Dois mil e “treuze”


Tal como a roupa que vestimos, a quantidade, a qualidade e as marcas dos adereços e adornos que usamos, o número de beijos com que nos osculamos, também a expressão oral da língua Portuguesa é utilizada como factor diferenciador dos extractos sociais.
E se os sotaques de cariz regional são uma inevitabilidade que advém da zona onde nascemos e vivemos, muito agradável e simpática em minha opinião; esta forma de articular palavras e frases é em muitas situações, um visto para a entrada em áreas exclusivas e de afirmação, nem que para tal, se mate a facadas, a língua de Camões e Pessoa.
Vem isto a propósito do tormento que será suportar este ano, que para muitas pessoas é o de dois mil e “treuze” (treze).

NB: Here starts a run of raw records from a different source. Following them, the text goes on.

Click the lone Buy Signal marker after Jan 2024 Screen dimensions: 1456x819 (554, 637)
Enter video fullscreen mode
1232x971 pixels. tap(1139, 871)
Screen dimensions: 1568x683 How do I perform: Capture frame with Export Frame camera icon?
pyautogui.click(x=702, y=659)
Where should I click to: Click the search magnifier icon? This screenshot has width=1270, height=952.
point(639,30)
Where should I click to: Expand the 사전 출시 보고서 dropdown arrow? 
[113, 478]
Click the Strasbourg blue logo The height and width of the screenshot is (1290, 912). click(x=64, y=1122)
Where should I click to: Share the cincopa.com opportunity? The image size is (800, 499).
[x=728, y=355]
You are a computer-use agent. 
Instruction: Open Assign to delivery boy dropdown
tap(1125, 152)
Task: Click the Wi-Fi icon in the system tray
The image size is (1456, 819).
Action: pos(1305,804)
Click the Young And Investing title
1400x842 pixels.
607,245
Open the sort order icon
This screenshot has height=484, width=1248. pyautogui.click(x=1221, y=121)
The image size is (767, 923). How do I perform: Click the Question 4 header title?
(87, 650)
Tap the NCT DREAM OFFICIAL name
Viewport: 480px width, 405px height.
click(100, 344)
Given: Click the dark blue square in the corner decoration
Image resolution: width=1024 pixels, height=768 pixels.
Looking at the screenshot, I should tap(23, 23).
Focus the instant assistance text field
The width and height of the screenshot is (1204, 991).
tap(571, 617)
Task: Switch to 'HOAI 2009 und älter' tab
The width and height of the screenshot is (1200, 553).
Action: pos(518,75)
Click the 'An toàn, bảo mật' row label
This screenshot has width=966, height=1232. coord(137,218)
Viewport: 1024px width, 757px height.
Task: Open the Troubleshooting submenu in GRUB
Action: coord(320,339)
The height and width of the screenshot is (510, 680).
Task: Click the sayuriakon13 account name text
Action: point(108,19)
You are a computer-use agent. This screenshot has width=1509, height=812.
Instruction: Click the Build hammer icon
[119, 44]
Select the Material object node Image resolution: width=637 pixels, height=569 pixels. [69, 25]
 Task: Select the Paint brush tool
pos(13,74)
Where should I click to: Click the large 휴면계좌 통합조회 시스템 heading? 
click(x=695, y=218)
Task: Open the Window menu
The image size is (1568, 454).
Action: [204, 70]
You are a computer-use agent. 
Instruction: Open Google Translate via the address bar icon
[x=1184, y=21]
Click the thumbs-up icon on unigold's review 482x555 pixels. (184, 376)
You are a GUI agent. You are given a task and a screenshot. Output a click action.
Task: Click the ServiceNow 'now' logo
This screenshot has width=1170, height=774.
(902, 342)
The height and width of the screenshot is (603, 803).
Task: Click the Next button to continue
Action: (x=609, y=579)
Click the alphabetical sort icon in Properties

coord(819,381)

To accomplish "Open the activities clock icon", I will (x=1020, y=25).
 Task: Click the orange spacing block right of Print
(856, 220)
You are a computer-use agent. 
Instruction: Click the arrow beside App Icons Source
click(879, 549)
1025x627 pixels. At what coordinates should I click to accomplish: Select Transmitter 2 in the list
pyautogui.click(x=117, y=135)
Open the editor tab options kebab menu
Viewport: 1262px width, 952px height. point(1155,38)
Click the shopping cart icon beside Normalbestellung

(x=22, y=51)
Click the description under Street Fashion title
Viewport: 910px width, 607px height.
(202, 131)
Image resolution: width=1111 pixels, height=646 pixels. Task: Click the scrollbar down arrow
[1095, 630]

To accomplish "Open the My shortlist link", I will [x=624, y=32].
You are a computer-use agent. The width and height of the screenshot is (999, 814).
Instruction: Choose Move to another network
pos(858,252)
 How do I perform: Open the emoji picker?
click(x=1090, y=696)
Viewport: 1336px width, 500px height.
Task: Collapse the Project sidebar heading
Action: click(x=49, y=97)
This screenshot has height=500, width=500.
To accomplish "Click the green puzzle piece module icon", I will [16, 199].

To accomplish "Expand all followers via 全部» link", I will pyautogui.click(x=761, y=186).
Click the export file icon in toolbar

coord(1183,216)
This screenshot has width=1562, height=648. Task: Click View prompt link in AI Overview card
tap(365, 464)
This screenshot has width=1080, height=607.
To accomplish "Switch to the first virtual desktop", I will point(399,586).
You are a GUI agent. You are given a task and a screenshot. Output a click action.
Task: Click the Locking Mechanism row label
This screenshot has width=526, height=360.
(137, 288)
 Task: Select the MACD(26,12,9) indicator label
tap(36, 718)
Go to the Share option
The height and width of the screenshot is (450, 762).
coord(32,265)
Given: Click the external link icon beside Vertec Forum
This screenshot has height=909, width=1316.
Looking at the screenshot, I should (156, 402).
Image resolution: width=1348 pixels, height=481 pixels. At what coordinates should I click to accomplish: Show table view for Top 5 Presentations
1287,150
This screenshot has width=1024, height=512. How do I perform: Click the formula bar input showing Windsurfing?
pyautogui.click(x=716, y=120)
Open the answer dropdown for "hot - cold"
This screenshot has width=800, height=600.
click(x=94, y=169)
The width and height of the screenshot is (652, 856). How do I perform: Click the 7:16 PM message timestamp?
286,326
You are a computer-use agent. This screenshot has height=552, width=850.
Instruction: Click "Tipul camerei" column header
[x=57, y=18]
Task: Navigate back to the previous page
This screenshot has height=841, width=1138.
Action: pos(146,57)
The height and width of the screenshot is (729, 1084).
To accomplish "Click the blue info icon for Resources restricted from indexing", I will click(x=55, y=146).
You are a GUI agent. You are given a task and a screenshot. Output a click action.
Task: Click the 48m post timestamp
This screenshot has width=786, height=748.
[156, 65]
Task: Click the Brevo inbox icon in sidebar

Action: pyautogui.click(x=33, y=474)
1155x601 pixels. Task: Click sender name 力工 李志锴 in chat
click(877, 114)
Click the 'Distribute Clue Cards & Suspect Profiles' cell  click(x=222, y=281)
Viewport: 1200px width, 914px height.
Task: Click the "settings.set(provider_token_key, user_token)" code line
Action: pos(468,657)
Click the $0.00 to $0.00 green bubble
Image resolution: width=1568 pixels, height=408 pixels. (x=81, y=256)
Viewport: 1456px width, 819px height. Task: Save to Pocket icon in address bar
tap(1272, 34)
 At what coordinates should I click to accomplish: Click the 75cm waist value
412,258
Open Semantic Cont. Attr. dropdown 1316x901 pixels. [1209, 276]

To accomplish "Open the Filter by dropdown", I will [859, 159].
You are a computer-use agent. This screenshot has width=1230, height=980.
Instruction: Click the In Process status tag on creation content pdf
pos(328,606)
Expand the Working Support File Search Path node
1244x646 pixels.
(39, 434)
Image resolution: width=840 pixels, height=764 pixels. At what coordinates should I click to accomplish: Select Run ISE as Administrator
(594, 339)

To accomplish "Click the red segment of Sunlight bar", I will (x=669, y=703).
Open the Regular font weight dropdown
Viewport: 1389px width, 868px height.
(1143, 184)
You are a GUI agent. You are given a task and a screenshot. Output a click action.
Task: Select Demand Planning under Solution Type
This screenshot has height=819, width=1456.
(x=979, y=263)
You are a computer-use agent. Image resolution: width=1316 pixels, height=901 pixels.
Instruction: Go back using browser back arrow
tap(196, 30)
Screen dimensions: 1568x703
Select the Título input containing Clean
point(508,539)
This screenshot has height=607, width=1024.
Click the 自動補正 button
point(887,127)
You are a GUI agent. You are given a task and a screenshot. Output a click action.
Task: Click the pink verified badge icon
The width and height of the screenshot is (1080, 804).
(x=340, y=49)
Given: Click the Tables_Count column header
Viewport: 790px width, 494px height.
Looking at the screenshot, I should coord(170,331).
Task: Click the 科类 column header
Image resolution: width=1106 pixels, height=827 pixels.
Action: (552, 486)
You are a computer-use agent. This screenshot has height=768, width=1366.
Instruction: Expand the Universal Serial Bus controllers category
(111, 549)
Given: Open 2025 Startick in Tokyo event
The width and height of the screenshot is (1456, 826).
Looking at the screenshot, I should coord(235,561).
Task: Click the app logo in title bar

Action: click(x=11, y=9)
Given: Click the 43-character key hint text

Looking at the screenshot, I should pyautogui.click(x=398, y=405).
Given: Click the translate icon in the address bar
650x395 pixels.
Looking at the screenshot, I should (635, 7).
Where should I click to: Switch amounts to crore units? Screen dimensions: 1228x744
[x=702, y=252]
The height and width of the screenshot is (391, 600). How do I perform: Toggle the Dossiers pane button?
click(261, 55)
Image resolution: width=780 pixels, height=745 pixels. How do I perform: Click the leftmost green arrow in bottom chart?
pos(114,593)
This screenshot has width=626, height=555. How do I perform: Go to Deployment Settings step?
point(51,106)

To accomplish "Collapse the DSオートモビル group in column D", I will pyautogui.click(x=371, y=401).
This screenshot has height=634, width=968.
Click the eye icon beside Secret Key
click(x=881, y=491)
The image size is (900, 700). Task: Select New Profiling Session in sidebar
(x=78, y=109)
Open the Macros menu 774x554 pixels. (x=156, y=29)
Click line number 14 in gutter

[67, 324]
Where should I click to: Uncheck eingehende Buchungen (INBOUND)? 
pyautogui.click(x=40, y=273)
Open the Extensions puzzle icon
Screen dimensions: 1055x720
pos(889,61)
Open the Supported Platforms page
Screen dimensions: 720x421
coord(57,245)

Ainda Janeiro vai a meio e já deu para ver que isto será duro…
Embora sem poder afirmar o seu significado estatístico, a amostra que utilizei para análise parece evidenciar que esta é uma verdadeira praga que ataca sobretudo essa classe das super sofisticadas louras ao estilo mostruário de madeixas e nuances, as aspirantes a “tias”.
São elas que por obra das aplicações de botox ou pelos esgares que traficam inter-pares, não abrem suficientemente a boca e ao melhor estilo vítima de AVC, dizem coisas como: “as mnhas xilhas” (as minhas filhas), “os xins de semana” (os fins-de-semana), “as xérias” (as férias), “as pusseiras” (as pulseiras), “os buzões” (os blusões), “à’ jezes” (às vezes) e “taás joa?” (estás boa?).
Mas não se pense que só esta classe sofre do “Síndrome do Treuze”. Apesar da mais baixa prevalência, ele ataca por todo o espectro social até aos antípodas do grupo das tias, sendo um dos raros denominadores comuns inter-classes.
E no pólo oposto ao das tias vamos encontrar a trupe dos frequentadores de Centros Comerciais ao fim-de-semana com equipamento desportivo de cor garrida, sempre depois de uma passagem pela “Feira do Relógio” e de terem gasto parte do ordenado em peças de contrafacção.
E, a uns e a outros, basta ouvi-los e logo os alinhamos com o grupo a que pertencem:
- “A maã” versus “a velha” (a mãe);
- “Imenso dinhairo”, “bué de papel” (muito dinheiro);
- “Enxaquêca”, “dor de cornos” (dor de cabeça);
- “Desinteria”, “caganeira” (diarreia);
- “Etilizado”, “com uma cadela” (bêbedo);
- “Supé chiquee”, “bués faine” (muito bom);
- “Aguarde, po favore”, “aguenta uma beca” (espere um pouco);
- “Tiu”, “irmão do mê velho” (tio);
- “Algarismos”, “númaros” (números);
- “Genitália”, “boca do corpo” (vagina);
- “Genitais”, “tomates” (testículos);
- “Supé caturra”, “de mijar a rir” (muito engraçado);
- “Soufá”, “divã” (sofá);
- “Supé amoroso”, “bacano” (boa pessoa);
- “Sopeira”, “mulher-a-dias” (empregada de limpeza);
- “Mictório”, “mijatório” (urinol);
- “Preparar a refeição”, “fazer o comer” (cozinhar);
- “Piqueno”, “minorca” (pequeno).
Mostra-me como falas e dir-te-ei quem és, ou, de uma perspectiva mais positiva, a prova e a expressão da riqueza da nossa língua.
Tanta diferença e afinal de contas, e tantas vezes, une-nos o “treuze”.
Por isso o meu apelo e porque há ainda muito ano para viver: com botox, esgares de AVC ou palito ao canto da boca, mas por favor, nunca com “treuze”.